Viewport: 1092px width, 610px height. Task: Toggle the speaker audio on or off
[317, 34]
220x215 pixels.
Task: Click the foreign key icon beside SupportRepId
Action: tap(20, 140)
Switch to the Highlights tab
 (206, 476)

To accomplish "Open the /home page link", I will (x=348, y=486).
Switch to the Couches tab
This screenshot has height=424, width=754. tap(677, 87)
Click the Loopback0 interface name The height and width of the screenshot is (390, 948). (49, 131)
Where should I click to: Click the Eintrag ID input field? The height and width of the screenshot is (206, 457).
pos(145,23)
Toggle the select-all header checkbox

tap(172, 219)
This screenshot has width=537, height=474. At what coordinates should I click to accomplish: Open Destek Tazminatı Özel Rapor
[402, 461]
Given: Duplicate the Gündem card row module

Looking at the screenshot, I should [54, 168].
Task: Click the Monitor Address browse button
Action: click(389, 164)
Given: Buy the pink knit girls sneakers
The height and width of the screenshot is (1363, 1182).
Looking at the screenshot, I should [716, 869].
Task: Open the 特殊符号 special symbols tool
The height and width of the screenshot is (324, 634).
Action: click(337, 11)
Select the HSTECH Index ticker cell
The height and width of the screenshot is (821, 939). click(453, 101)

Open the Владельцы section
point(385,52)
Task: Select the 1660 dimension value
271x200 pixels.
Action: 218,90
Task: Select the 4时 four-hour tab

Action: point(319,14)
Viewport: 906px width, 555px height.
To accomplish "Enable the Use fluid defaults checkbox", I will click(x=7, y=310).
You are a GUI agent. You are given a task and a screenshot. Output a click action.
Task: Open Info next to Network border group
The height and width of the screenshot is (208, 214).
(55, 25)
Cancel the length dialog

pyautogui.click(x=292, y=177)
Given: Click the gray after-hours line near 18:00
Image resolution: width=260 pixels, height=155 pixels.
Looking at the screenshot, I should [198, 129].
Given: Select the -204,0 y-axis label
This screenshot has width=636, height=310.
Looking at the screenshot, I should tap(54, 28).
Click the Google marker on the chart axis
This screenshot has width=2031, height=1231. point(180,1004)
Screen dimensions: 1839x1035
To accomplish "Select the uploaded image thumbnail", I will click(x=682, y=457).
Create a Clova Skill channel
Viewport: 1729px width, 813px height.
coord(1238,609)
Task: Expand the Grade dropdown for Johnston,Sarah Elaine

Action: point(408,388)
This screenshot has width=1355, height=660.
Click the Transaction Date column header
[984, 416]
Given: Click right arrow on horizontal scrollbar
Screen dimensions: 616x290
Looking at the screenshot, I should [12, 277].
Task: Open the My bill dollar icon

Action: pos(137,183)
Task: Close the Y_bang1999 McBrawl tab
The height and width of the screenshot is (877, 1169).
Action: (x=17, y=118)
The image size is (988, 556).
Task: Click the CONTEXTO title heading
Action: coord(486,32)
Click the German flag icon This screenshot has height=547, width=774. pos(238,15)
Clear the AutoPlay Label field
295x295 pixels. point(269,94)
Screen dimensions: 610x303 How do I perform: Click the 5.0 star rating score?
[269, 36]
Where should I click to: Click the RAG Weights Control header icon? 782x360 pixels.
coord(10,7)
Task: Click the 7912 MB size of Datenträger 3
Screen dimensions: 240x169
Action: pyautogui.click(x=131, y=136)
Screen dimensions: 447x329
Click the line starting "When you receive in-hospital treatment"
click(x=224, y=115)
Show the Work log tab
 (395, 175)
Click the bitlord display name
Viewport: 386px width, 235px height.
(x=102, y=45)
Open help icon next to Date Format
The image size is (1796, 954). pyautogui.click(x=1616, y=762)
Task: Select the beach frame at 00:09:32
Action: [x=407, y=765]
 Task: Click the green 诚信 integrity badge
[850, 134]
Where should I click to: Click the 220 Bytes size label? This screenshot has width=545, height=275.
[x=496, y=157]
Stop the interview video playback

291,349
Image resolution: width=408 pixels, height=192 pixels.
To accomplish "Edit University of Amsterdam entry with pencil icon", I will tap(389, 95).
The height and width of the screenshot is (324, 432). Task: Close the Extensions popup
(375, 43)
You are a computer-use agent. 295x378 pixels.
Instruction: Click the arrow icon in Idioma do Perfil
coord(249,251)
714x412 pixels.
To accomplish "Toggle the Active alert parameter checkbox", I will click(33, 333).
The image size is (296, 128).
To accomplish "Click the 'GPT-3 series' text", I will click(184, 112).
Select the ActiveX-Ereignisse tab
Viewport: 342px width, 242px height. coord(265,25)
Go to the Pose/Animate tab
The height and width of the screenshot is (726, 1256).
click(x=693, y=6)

****************

> TO DO
Copy the entries from the start through the line containing "Looking at the screenshot, I should [716, 869].", replacing "Switch to" with "Go to" and leaving everything else the same.

> THE REPLY
Viewport: 1092px width, 610px height. Task: Toggle the speaker audio on or off
[317, 34]
220x215 pixels.
Task: Click the foreign key icon beside SupportRepId
Action: tap(20, 140)
Go to the Highlights tab
 (206, 476)

To accomplish "Open the /home page link", I will (x=348, y=486).
Go to the Couches tab
This screenshot has height=424, width=754. tap(677, 87)
Click the Loopback0 interface name The height and width of the screenshot is (390, 948). (49, 131)
Where should I click to: Click the Eintrag ID input field? The height and width of the screenshot is (206, 457).
pos(145,23)
Toggle the select-all header checkbox

tap(172, 219)
This screenshot has width=537, height=474. At what coordinates should I click to accomplish: Open Destek Tazminatı Özel Rapor
[402, 461]
Given: Duplicate the Gündem card row module

Looking at the screenshot, I should [54, 168].
Task: Click the Monitor Address browse button
Action: click(389, 164)
Given: Buy the pink knit girls sneakers
The height and width of the screenshot is (1363, 1182).
Looking at the screenshot, I should [716, 869].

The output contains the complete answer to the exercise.